Risk assessment in Stage II colorectal cancer

Affiliations
  • PMID: 20225606
Free article

Risk assessment in Stage II colorectal cancer

John L Marshall. Oncology (Williston Park). 2010 Jan.
Free article

Abstract

In the treatment of colon cancer today, the decision-making involved in the treatment of stage II disease is probably the most challenging aspect. The major question is whether or not these patients should receive postoperative adjuvant chemotherapy. Approximately 75% of stage II colon cancer is cured by surgery alone. For the remaining 25% of cases, there is great debate over whether adjuvant chemotherapy is sufficiently effective in enough patients to warrant the exposure to potentially toxic treatments.
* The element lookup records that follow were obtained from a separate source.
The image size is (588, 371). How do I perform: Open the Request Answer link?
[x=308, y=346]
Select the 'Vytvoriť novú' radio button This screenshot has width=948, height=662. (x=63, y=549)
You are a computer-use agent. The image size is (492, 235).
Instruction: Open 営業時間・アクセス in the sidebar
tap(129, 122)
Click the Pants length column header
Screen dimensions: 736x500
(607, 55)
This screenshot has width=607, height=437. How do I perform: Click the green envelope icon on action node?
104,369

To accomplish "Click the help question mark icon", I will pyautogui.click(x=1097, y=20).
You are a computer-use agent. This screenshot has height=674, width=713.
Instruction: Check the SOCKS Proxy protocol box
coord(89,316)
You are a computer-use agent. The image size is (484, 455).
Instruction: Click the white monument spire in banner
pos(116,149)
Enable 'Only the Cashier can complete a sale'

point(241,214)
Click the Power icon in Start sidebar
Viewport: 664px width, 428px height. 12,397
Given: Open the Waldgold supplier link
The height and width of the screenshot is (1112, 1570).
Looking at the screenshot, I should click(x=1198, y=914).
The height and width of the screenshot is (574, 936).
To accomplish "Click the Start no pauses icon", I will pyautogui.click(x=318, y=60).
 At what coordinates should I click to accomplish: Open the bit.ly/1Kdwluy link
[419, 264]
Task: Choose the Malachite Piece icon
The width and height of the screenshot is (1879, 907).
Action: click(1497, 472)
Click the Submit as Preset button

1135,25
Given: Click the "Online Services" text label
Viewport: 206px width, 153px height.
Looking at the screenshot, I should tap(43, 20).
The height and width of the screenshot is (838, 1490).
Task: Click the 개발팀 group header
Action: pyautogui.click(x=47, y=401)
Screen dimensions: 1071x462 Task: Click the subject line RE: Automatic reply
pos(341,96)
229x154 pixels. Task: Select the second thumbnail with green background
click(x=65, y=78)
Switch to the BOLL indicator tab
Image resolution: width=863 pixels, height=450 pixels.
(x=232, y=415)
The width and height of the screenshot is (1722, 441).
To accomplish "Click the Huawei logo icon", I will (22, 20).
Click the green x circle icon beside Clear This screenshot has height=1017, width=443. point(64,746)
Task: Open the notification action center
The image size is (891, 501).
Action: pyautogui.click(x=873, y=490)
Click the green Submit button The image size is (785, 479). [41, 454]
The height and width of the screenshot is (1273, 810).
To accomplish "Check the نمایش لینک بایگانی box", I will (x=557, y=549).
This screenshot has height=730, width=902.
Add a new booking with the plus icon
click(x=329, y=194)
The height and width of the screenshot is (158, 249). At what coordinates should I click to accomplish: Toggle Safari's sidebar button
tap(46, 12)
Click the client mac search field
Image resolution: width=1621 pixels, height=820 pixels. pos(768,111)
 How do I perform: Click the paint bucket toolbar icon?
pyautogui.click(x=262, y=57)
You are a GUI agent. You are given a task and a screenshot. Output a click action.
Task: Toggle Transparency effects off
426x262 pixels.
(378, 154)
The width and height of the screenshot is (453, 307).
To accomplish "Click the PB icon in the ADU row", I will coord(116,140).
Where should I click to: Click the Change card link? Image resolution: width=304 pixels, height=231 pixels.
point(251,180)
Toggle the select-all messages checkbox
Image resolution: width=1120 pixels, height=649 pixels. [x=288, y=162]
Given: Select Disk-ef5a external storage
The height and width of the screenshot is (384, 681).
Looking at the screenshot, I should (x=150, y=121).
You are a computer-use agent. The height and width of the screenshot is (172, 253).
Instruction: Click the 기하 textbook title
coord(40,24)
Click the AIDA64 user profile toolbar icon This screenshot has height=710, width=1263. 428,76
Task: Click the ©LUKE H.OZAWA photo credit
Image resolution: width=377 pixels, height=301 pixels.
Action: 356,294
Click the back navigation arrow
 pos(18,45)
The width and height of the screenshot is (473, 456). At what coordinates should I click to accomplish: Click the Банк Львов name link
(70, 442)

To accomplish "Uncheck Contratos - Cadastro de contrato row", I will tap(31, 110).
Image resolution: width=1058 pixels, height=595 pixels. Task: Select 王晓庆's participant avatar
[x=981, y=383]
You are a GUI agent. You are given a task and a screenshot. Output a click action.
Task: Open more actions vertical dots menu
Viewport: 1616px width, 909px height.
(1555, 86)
In the important QUASAR clinical trial, stage II patients were randomized to either fluorouracil (5-FU)-based therapy or observation. The results demonstrated an approximate 3% improvement in outcome for the 5-FU-treated patients. This leads to the assumption that treating all stage II patients with adjuvant chemotherapy is gross overtreatment, when essentially 97% of these patients will not benefit. Clearly the only way to approach this decision is through risk determination. In this article, I will describe the current state of defining high- and low-risk disease, which is mainly through histopathologic characteristics, as well as discuss emerging approaches such as molecular markers and genomic profiling.